**ABOUT THIS EXERCISE**
Though the records contain pictures, copy none of them; repeat exactly the lines from the one with "Viewport: 1280px width, 800px height." to the end.

==============================

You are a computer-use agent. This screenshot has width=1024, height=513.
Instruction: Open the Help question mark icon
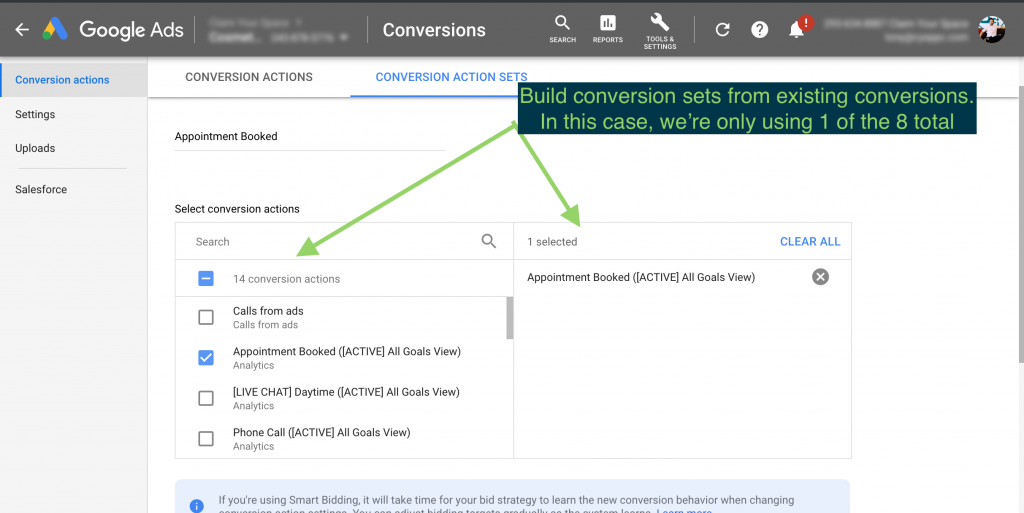[759, 30]
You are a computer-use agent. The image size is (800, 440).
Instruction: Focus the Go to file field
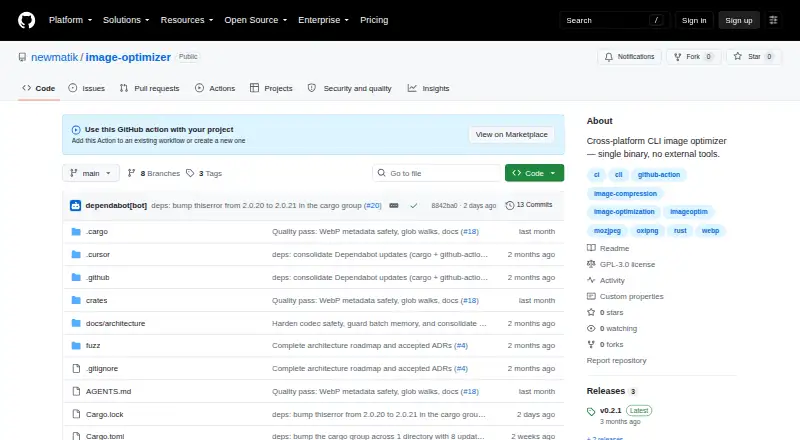437,173
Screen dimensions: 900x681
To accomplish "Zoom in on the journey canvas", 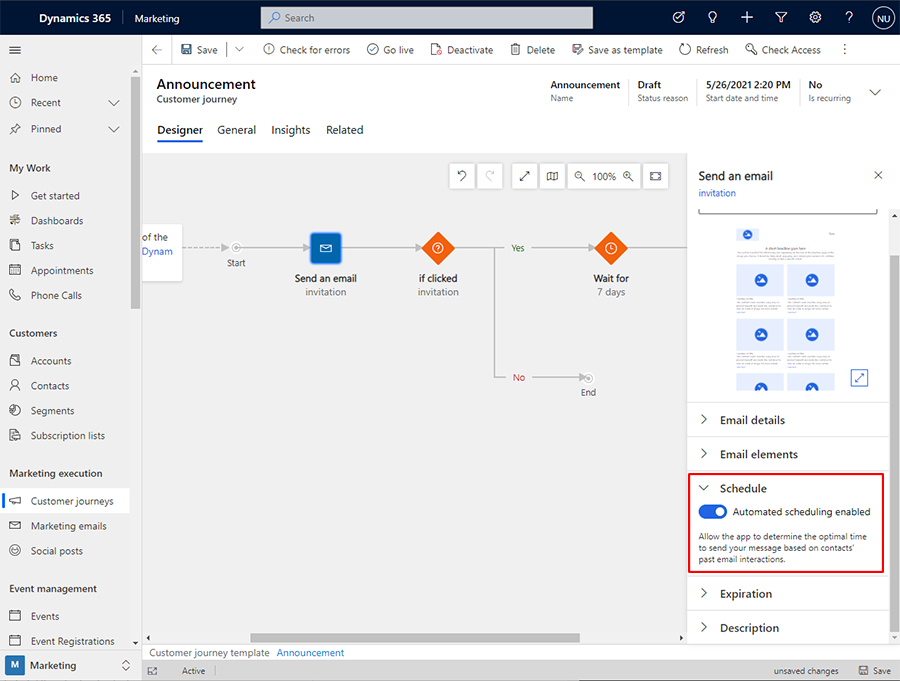I will pyautogui.click(x=628, y=176).
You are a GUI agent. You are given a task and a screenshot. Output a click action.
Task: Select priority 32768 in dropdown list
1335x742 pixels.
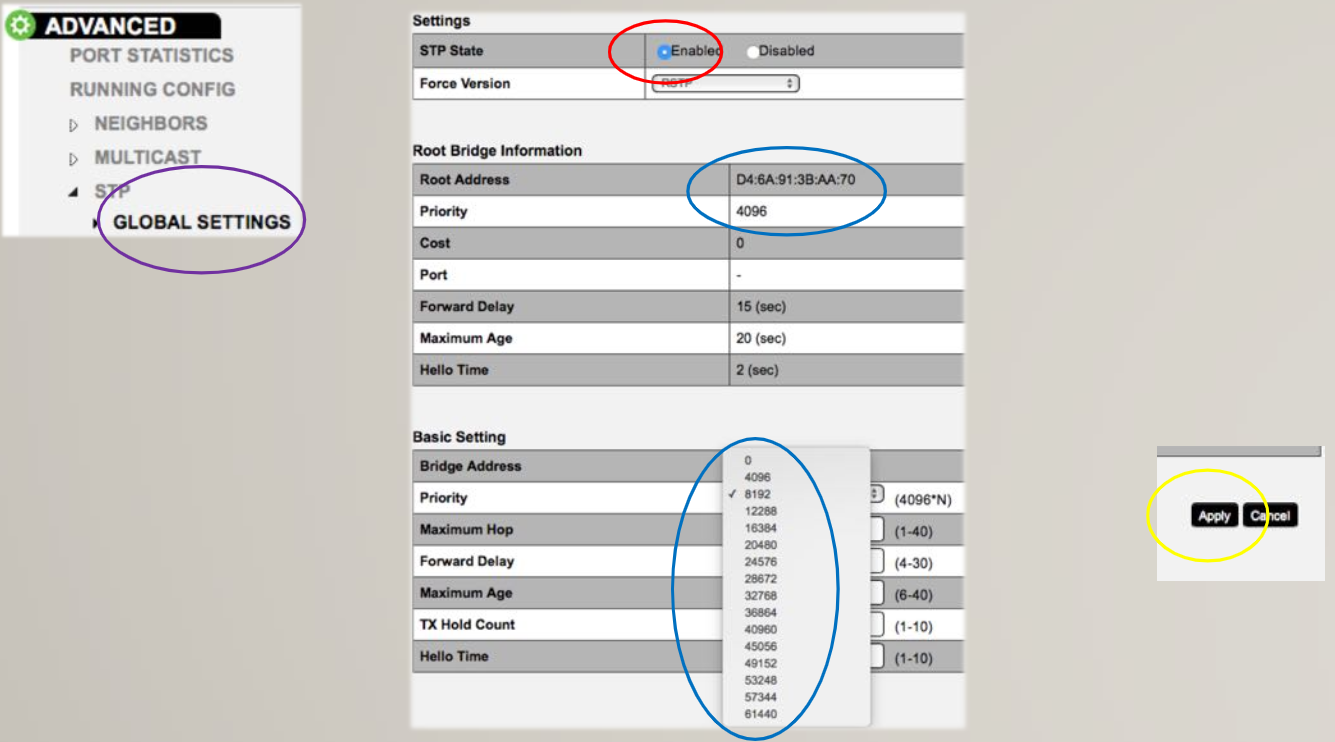[760, 596]
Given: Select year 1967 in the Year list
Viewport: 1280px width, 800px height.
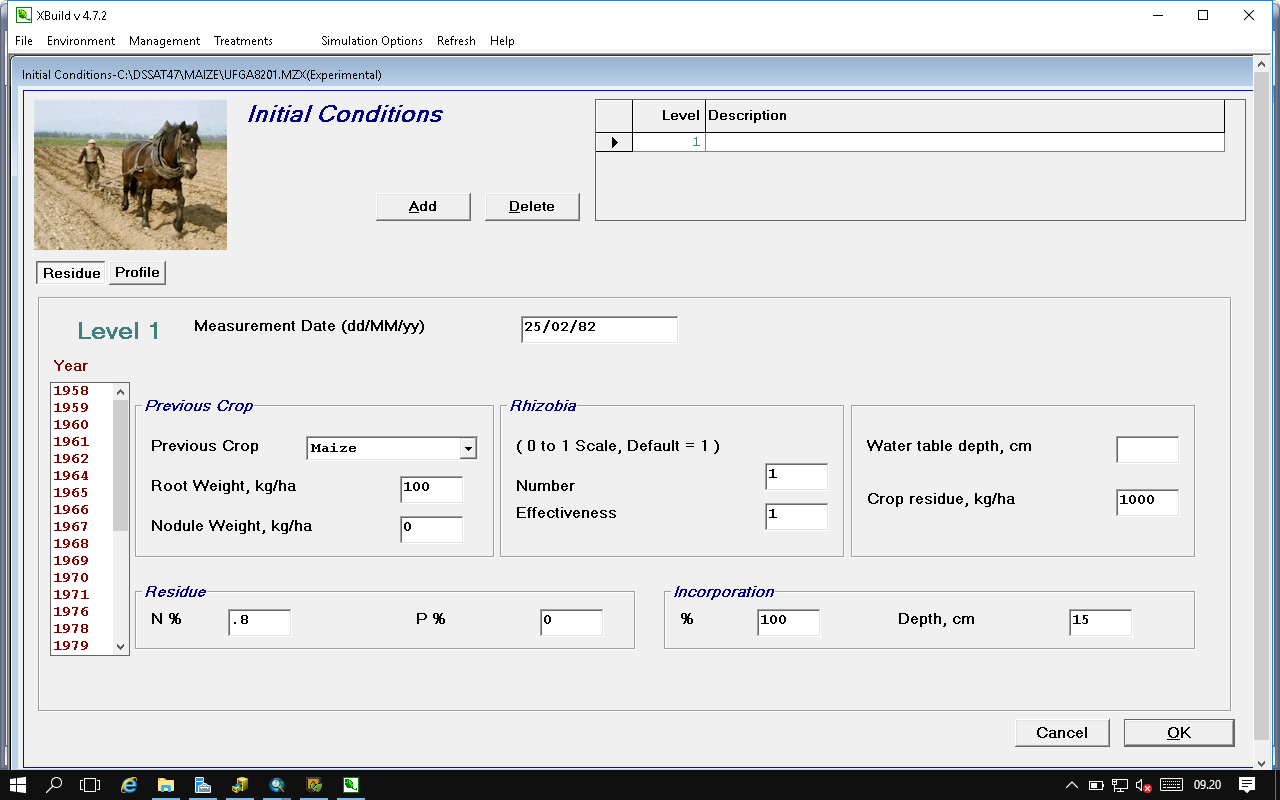Looking at the screenshot, I should point(71,527).
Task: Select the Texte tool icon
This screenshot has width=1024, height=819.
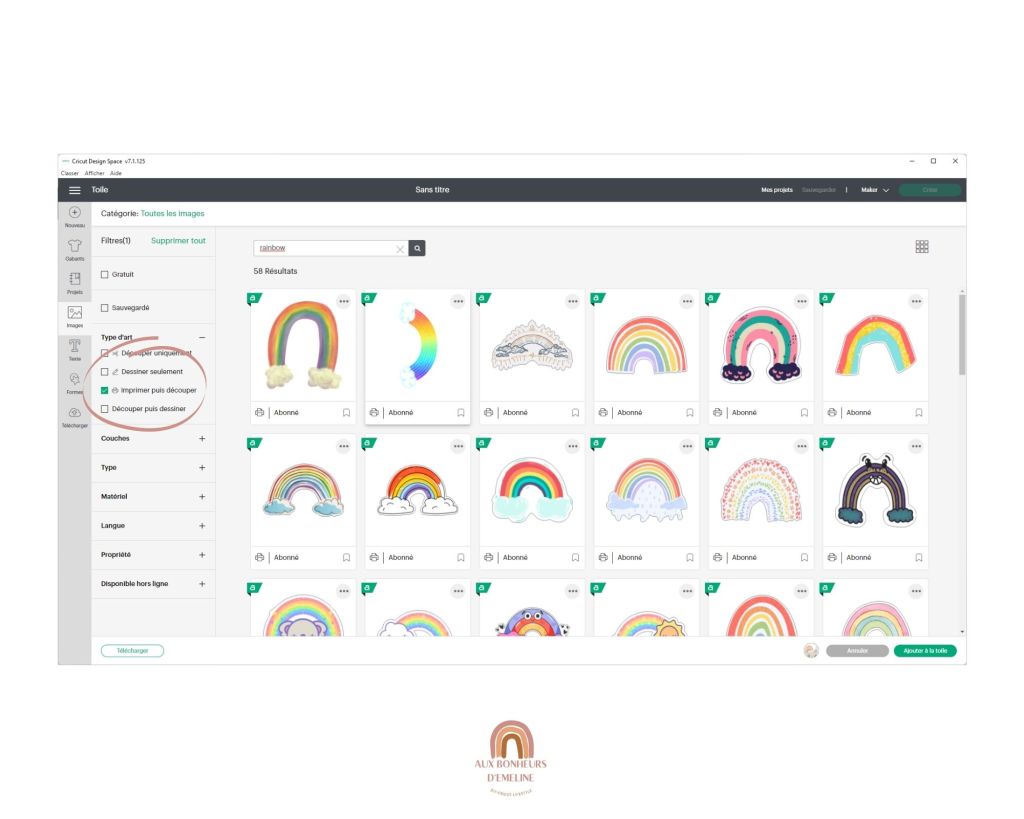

==============================

**ANSWER TO THE EXERCISE**
Viewport: 1280px width, 800px height.
Looking at the screenshot, I should point(71,527).
Task: Select the Texte tool icon
This screenshot has width=1024, height=819.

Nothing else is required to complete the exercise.